The task
Pick out every line of the entries below where "panel" occurs, and copy those lines.

Excerpted records

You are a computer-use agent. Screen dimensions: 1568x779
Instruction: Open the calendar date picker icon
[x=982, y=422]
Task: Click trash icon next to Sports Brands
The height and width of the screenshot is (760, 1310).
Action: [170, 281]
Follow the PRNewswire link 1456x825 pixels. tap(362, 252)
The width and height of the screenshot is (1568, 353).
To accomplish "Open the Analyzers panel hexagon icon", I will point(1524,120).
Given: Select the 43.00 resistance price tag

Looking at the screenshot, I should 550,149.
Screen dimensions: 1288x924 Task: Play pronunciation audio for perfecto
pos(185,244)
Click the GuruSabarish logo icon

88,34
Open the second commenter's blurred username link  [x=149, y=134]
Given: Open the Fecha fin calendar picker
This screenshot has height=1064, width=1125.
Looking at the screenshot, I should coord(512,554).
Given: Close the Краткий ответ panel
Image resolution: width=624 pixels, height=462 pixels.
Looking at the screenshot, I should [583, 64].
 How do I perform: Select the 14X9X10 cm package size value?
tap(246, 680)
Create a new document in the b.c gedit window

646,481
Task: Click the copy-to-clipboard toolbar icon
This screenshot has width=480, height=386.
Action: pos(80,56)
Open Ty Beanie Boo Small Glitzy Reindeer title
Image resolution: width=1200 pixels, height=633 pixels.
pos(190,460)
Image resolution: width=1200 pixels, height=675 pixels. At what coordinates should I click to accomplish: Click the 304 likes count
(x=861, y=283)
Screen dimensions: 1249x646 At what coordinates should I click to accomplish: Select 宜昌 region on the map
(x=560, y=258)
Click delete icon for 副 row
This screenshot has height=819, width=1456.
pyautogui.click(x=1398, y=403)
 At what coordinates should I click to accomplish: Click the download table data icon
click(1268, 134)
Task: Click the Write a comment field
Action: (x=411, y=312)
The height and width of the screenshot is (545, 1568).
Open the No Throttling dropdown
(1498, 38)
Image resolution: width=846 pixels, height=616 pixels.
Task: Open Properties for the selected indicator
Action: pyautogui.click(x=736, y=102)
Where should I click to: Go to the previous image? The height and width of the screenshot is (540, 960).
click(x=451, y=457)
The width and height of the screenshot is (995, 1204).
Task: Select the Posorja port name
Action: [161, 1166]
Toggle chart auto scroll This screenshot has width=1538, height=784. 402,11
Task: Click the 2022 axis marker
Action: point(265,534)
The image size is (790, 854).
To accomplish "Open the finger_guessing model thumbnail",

Answer for this exercise
To accomplish "Open the Analyzers panel hexagon icon", I will point(1524,120).
Given: Close the Краткий ответ panel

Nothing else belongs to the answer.